South African politician (1876–1962)

Arthur Godfrey Barlow (4 May 1876 – 18 May 1962) was a South African politician and journalist who represented the Labour Party, United Party and National Conservative Party in the House of Assembly.

== Early life and education ==
Arthur Godfrey Barlow was born 4 May 1876, in Bloemfontein, South Africa to Alfred Barlow, who was a member of the Volksraad of the Orange Free State and owner-editor of The Friend in Bloemfontein.

== Career ==
Barlow began his career as a reporter for The Friend and, at age 23, briefly served as the paper's editor. He later became editor of the Sunday Express and Daily Express of Johannesburg, and the founder of Arthur Barlow's Weekly.

He published his articles in the books Almost in Confidence (1952) and That We May Tread Safely (1960).

== National politics ==
In his early thirties, Barlow joined the Legislative Assembly of the Orange River Colony.

He stood in 1910 general election for Springs as a candidate for the Unionist Party, but was defeated by Walter Madeley. In 1921, he was elected to the House of Assembly as Labour MP for Bloemfontein North. In this position, he worked closely with J. B. M. Hertzog's National Party. In 1925, he tabled a proposal, which was passed by Parliament, that no further British titles should be granted to South African citizens. He was outside Parliament from 1929 until the 1943 general elections and acted as a press gallery commentator for a time.

In 1943, he returned to parliament as the United Party MP for the Johannesburg seat of Hospital. UP leader J.G.N. Strauss suspended him from the party in 1953, along with several other members, for proposing a compromise with the Government over the coloured vote question. He joined Bailey Bekker's National Conservative Party but only remained an MP until the 1958 general election.

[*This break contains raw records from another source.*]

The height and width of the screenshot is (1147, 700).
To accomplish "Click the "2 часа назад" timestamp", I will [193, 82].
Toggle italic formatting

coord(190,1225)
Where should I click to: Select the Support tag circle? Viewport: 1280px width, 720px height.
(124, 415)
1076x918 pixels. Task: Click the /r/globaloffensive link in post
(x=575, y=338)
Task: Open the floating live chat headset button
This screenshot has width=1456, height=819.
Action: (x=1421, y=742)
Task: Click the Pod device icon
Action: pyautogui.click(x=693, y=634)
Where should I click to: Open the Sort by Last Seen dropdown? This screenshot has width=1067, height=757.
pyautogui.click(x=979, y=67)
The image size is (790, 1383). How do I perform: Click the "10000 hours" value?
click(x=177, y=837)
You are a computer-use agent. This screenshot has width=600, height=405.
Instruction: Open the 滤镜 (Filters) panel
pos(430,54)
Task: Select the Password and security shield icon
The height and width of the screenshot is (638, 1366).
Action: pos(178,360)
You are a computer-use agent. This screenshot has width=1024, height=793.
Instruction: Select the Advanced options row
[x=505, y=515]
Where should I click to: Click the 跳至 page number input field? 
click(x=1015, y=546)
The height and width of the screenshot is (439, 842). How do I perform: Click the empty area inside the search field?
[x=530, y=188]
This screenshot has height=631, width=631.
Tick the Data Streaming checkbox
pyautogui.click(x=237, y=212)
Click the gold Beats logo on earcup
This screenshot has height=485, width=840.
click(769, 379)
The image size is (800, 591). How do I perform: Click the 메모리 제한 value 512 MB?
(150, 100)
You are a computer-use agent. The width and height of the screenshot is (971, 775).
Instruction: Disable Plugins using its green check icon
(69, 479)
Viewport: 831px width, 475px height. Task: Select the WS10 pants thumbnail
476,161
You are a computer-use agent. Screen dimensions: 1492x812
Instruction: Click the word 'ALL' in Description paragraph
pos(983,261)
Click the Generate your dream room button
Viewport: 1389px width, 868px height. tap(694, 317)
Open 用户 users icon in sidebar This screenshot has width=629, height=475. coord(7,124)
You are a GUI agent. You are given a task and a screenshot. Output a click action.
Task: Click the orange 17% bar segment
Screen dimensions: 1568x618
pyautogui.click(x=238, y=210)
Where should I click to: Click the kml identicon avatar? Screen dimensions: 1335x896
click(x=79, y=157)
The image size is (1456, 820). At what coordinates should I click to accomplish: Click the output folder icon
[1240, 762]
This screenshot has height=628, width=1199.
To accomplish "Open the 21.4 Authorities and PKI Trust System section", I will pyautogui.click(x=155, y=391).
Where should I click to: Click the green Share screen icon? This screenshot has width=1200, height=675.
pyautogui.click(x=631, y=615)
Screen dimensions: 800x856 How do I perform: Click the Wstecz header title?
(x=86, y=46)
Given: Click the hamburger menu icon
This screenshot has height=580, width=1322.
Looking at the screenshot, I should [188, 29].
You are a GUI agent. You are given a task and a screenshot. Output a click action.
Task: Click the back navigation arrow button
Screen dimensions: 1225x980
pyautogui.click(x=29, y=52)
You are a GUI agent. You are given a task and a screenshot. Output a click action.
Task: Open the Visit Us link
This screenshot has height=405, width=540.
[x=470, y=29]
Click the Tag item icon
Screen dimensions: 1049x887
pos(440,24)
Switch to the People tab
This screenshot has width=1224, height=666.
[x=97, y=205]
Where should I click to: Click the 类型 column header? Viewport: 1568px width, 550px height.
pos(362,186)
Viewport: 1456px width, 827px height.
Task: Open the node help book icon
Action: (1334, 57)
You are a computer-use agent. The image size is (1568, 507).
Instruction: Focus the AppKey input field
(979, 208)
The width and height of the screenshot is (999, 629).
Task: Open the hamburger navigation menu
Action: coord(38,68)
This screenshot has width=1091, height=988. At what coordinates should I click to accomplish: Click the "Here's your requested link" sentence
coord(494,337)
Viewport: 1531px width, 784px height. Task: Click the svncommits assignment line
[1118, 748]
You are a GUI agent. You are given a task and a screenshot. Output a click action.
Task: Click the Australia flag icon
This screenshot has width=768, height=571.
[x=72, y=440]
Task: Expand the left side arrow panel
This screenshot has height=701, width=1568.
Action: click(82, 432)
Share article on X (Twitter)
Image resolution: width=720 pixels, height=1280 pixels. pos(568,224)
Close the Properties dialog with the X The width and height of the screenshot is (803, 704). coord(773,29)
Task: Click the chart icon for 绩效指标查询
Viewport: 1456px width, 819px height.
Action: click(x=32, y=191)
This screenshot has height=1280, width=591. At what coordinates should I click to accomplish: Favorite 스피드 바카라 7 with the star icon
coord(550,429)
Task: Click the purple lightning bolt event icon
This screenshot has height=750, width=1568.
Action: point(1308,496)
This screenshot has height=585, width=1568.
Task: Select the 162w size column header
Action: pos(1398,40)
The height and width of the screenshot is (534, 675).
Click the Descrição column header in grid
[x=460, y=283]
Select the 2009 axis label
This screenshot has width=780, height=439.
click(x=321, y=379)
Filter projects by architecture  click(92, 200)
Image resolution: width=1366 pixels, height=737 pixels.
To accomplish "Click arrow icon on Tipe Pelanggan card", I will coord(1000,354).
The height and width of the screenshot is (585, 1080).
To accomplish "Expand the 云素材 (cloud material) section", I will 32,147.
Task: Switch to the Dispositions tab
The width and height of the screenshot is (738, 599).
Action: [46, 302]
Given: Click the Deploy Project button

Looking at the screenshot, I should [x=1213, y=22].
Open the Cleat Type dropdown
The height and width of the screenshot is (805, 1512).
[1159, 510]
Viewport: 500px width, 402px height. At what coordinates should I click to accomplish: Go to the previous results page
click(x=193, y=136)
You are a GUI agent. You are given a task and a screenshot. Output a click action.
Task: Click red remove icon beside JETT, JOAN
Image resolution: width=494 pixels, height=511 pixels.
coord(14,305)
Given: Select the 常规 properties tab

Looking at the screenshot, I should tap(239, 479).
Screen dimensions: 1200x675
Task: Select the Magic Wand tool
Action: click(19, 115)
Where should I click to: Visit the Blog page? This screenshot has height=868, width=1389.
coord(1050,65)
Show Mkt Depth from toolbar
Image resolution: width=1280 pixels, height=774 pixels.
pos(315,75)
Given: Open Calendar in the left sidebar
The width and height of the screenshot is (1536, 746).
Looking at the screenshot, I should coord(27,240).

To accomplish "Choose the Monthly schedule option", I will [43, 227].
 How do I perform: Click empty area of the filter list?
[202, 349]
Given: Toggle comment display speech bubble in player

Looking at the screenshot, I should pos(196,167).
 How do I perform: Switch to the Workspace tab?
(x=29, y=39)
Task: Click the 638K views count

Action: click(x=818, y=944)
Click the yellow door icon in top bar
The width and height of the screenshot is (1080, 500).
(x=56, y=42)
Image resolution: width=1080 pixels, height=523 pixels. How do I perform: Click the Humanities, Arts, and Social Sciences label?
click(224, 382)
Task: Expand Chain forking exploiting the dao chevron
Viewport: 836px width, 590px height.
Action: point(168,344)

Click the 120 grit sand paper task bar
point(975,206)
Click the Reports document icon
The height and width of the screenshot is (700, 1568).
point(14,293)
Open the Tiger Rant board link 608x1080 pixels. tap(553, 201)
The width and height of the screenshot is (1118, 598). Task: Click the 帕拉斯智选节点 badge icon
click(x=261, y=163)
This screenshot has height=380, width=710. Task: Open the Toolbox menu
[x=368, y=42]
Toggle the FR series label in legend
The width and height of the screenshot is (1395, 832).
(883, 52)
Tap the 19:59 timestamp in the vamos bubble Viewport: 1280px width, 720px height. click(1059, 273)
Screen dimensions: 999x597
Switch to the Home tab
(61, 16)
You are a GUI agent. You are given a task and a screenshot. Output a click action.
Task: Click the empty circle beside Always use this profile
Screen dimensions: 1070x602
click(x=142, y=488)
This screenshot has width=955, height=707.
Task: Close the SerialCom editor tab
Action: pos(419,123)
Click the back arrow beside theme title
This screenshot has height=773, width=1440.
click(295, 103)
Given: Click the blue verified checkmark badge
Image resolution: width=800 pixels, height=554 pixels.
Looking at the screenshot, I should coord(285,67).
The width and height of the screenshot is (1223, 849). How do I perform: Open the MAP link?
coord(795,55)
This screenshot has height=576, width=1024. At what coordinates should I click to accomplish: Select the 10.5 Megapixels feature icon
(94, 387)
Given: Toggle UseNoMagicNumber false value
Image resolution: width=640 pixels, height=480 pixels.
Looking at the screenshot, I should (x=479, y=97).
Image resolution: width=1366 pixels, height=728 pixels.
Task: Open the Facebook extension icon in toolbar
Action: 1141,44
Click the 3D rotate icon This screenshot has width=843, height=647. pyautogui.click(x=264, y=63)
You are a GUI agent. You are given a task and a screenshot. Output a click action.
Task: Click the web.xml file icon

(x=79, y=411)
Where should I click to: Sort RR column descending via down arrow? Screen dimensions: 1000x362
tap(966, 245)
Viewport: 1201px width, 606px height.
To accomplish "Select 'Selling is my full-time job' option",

In 1957, Parliament passed Barlow's amendment abolishing the official use of the Union Jack in South Africa.

== Personal life ==
Barlow died on 18 May 1962, in Cape Town, South Africa.

== Bibliography ==

- 1952. Almost in Confidence. Johannesburg: Juta & Co.
- 1960. That We May Tread Safely. Cape Town: Tafelberg.

== Sources ==
- Hotz, L.: Barlow, Arthur Godfrey. In: Potgieter, D. J. (ed.). 1970. Standard Encyclopaedia of Southern Africa (Vol. II). Cape Town: Nasionale Opvoedkundige Uitgewery Ltd., pp. 178–179.